__Tarefas do exercício__
(A) No texto sobre a organização dos ternos, qual é a função que geralmente cabe ao segundo capitão?
(B) Escreva a continuação do texto sobre a organização dos ternos a partir do ponto em que ele termina.

__Texto de leitura__
^^^^^^^^
A organização das guardas, a hierarquia dos ternos, segue os modelos militares

ou políticos. Na maior parte dos ternos, o “regente” é chamado Capitão, mas em

outros recebe o distintivo de General ou Guia. Existem outras funções, tais como,

Presidente, Fiscal, Conselheiro, Secretário, Tesoureiro, Madrinha do Terno, Madrinha

da Bandeira, Soldados, Bandeireiras, etc. que variam de terno para terno, tanto em

número como em funções e significações. “Antigamente” a função de Primeiro

Capitão era designada em alguns ternos de Marechal e as bandeireiras de Juizas,

o Presidente era conhecido como o Dono do terno. As designações presidente,

vice-presidente geralmente tem seu equivalente como primeiro capitão, segundo

capitão, madrinha.

O primeiro capitão se desloca o tempo todo se certificando se tudo corre bem com

todo o terno e também puxa as músicas. O segundo capitão geralmente é

responsável por reger a bateria, é o maestro. Dois outros capitães ou fiscais

protegem as laterais e também se locomovem entre os dançadores. A madrinha do

terno geralmente segue a frente, junto à virgem que carrega a bandeira, mas também

transita pelo terno auxiliando na medida em que se faz necessário. A madrinha da

bandeira auxilia as bandeireiras. Elas também são responsáveis pelas crianças,

no Marinheirão existe a função de capitão das crianças, outras pessoas, geralmente

as mães também cuidam das delas, carregando-as no colo quando se cansam.
^^^^^^^^
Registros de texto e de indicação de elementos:
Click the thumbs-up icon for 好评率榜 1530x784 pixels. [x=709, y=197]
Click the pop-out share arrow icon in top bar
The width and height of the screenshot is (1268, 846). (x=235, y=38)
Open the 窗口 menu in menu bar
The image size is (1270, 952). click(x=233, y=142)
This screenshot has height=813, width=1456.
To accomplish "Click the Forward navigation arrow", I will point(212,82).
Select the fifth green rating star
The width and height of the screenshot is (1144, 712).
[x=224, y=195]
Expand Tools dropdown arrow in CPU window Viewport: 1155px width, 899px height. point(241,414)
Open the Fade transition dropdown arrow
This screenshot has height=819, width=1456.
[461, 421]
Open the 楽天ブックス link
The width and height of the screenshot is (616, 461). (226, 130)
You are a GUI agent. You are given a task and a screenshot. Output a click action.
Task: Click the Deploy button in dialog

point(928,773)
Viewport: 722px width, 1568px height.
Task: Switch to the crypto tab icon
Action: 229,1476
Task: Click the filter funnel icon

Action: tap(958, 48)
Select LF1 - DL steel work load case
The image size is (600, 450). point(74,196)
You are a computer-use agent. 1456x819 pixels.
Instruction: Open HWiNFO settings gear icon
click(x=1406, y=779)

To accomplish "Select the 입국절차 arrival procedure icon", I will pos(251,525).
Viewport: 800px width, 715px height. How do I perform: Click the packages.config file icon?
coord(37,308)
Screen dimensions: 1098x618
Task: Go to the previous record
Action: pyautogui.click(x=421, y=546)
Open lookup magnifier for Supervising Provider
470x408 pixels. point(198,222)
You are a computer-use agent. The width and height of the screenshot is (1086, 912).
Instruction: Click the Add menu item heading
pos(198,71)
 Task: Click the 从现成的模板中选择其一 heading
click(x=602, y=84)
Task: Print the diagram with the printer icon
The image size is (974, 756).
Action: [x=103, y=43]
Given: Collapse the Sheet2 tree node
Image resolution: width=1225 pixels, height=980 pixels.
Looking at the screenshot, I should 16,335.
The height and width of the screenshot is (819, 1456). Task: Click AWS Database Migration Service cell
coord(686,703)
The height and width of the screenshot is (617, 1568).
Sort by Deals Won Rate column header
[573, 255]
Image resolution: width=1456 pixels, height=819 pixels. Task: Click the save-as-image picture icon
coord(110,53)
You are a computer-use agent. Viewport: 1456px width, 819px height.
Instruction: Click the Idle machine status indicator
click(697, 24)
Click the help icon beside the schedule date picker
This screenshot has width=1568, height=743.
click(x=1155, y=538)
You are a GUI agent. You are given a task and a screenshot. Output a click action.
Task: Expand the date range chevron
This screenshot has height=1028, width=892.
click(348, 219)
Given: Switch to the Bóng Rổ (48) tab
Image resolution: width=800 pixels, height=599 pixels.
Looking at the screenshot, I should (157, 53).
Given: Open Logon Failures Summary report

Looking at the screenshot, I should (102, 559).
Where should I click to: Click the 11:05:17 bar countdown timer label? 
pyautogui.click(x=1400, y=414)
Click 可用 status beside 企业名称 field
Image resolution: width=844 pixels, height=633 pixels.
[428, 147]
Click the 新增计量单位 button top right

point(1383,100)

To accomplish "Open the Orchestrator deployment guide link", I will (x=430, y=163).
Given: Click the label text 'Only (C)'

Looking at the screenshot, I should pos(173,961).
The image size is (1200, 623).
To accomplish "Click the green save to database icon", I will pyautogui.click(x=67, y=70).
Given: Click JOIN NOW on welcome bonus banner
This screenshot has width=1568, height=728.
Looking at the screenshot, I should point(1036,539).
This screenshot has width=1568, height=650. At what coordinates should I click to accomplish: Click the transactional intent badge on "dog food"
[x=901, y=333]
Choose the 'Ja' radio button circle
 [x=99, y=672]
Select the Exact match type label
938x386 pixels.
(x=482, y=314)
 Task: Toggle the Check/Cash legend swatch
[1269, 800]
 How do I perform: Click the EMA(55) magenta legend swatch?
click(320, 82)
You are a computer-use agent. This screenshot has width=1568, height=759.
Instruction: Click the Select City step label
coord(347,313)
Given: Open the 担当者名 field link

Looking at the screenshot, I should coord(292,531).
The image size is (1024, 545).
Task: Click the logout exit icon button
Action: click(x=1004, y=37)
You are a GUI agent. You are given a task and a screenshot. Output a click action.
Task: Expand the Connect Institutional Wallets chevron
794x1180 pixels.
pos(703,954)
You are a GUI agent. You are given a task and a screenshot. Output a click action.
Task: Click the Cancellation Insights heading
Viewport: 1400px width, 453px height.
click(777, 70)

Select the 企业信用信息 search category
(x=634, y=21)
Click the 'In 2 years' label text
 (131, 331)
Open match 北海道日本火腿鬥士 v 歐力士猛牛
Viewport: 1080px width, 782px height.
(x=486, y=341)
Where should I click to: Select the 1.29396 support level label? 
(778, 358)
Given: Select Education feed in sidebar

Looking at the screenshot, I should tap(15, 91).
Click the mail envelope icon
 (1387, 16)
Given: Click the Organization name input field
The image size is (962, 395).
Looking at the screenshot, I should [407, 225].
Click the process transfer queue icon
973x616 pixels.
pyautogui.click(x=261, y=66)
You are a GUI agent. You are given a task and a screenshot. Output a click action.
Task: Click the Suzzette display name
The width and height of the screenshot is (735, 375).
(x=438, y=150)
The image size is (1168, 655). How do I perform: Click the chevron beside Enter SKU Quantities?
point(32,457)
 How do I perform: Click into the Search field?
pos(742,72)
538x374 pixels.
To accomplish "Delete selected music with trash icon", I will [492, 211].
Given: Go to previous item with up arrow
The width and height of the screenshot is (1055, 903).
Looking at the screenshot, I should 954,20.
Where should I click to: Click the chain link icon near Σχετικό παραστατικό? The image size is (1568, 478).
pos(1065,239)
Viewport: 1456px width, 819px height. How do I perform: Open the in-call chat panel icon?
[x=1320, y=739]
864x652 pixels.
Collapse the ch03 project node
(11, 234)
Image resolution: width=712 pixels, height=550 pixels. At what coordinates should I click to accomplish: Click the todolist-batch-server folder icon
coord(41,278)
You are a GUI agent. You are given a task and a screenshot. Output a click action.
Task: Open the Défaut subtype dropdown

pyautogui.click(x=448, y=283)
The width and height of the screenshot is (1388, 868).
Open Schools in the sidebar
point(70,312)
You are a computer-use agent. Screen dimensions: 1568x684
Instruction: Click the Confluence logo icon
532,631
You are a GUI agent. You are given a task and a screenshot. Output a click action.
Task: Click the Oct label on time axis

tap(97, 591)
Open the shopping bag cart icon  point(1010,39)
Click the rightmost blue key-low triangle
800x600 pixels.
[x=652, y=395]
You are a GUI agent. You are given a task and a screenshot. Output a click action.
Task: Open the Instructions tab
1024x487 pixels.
^^^^^^^^
__Respostas das tarefas__
(A) Ele geralmente é responsável por reger a bateria, sendo o maestro.

(B)
Os Fiscais auxiliam na condução do terno, na execução das músicas, na

organização dos dançadores. São os imediatos do Capitão, geralmente também

impunham um bastão e trazem um apito. As funções de Presidente, tesoureiro e

Secretários, exigidas para o registro oficial, geralmente são desempenhados pelos

próprios Capitães, Madrinhas e Fiscais.Os Soldados são os tocadores e

dançadores.

As Bandeireiras conduzem as Bandeiras ou estandartes e suas fitas fazendo

coreografias, também podem ser chamadas de Andorinhas. “Antigamente” esta

função só era desempenhada pelas garotas virgens. Muitas mulheres relatam que

se a menina não fosse virgem e levasse a fita ou o mastro da bandeira, muitos

acidentes poderiam acontecer.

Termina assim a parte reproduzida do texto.